The existing SimpleDB API alone cannot be a distributed counter. But this can certainly be done.
Working strictly in SimpleDB, there are two ways to make it work. An easy method that requires something like a cron job to clean up. Or a much more complicated method that clears when it goes.
Easy way
A simple way is to create another element for each “hit”. With one attribute, which is the key. Name a domain with accounts quickly and easily. When you need to receive an invoice (presumably much less often), you need to issue a request
SELECT count(*) FROM domain WHERE key='myKey'
Of course, this will cause your domain (s) to grow indefinitely, and requests will take more time and time to complete over time. The solution is a short entry in which you collect all the counts collected so far for each key. This is just an element with attributes for the keyword {summary = 'myKey'} and the timestamp "Last update" with details of up to a millisecond. It also requires that you add the "timestamp" attribute to your hit elements. Short records do not have to be in the same domain. In fact, depending on your installation, they are best stored in a separate domain. In either case, you can use the key as itemName and use GetAttributes instead of doing SELECT.
Now getting an invoice is a two-step process. You need to take the final record, and also request a “time stamp” strictly more than the “Last update” in your brief record, and add two accounts together.
SELECT count(*) FROM domain WHERE key='myKey' AND timestamp > '...'
You will also need to periodically update the master record. You can do this on a schedule (every hour) or dynamically based on some other criteria (for example, do this with regular processing whenever a query returns more than one page). Just make sure that when you update your totals record, you set it at a time that is far enough in the past when you are in a window of possible sequence. 1 minute is safer.
This solution works in spite of parallel updates, because even if many short records are recorded at the same time, they are all correct and the gain will still be correct, because the count attribute and Last-Update will be consistent with each other.
It also works well on multiple domains, even if you keep summary records with record records, you can pull out short records from all your domains at the same time, and then periodically send your requests to all domains. The reason for this is because you need a higher key throughput than what you can get from the same domain.
This works well with caching. If your cache does not work, you have an authoritarian backup.
The time will come when someone wants to go back and edit / delete / add a record with the old value "Timestamp". You will need to update your final record (for this domain) at this time or your accounts will be disconnected until you re-read this resume.
This will give you an account that synchronizes with the data currently being viewed in the reconciliation window. This will not give you an account that will be accurate to the millisecond.
Hard way
Another way is to execute the usual read-increment-store mechanism, as well as write a composite value that includes the version number along with your value. If the version number you are using is 1 more than the version number of the updated value.
get (key) returns the value of the attribute = "Ver015 Count089"
Here you get the score 89, which was saved as version 15. When you do the update, you write this value:
put (key, value = "Ver016 Count090")
The previous value has not been deleted, and you will receive a control log of updates resembling a lamport clock.

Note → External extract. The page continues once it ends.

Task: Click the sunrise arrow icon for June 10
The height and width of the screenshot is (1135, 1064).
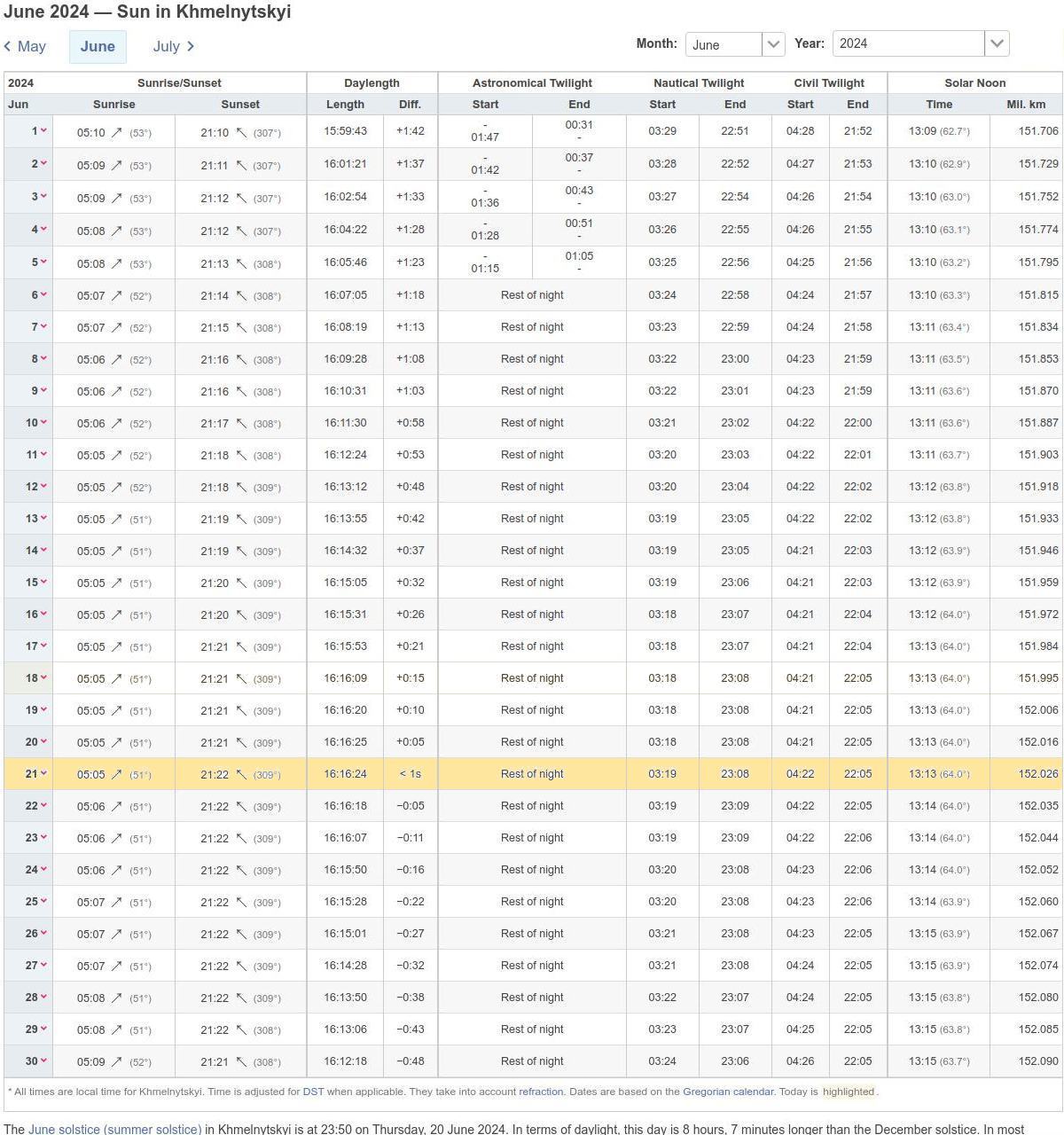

This requires you a few extra things.
- ability to identify and resolve conflicts whenever you perform a GET
- a simple version number will not work, you will want to include a timestamp with a resolution of at least milliseconds and possibly a process identifier.

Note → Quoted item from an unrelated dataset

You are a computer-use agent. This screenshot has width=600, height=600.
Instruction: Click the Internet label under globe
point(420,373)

- in practice, you need your value to include the current version number and version number of the value that your update is based on, so that conflicts are easier to resolve.
- you cannot save an infinite audit trail in one element, so you will need to delete delete for older values when you go.

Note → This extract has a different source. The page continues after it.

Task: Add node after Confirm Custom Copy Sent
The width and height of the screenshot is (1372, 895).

What you get with this technique is like a tree of diverging updates. you will have one value, and suddenly there will be many updates, and you will have many updates based on the same old value that no one knows about each other.
When I say to resolve conflicts in GET, I mean that if you are reading an element, and the value looks like this:
11 --- 12 / 10 --- 11 \ 11
You must be able to determine that the actual value is 14. What can you do if you add for each new value a version of the value that you are updating.
It should not be rocket science
If all you need is a simple counter: this is an over-kill method . It doesn't have to be rocket science to make a simple counter. That is why SimpleDB may not be the best choice for creating simple counters.
This is not the only way, but most of these things will need to be done if you are implementing a SimpleDB solution instead of actually locking.
Do not get me wrong, I really like this method precisely because there is no blocking, and the limit on the number of processes that can use this counter at the same time is about 100. (due to the limit on the number of attributes per element) And you can get more than 100 with some changes.
Note
But if all these implementation details were hidden from you, and you just had to call increment (key), that would not be difficult at all. With SimpleDB, the client library is the key to simplifying complex things. But there are currently no public libraries that implement this functionality (as far as I know).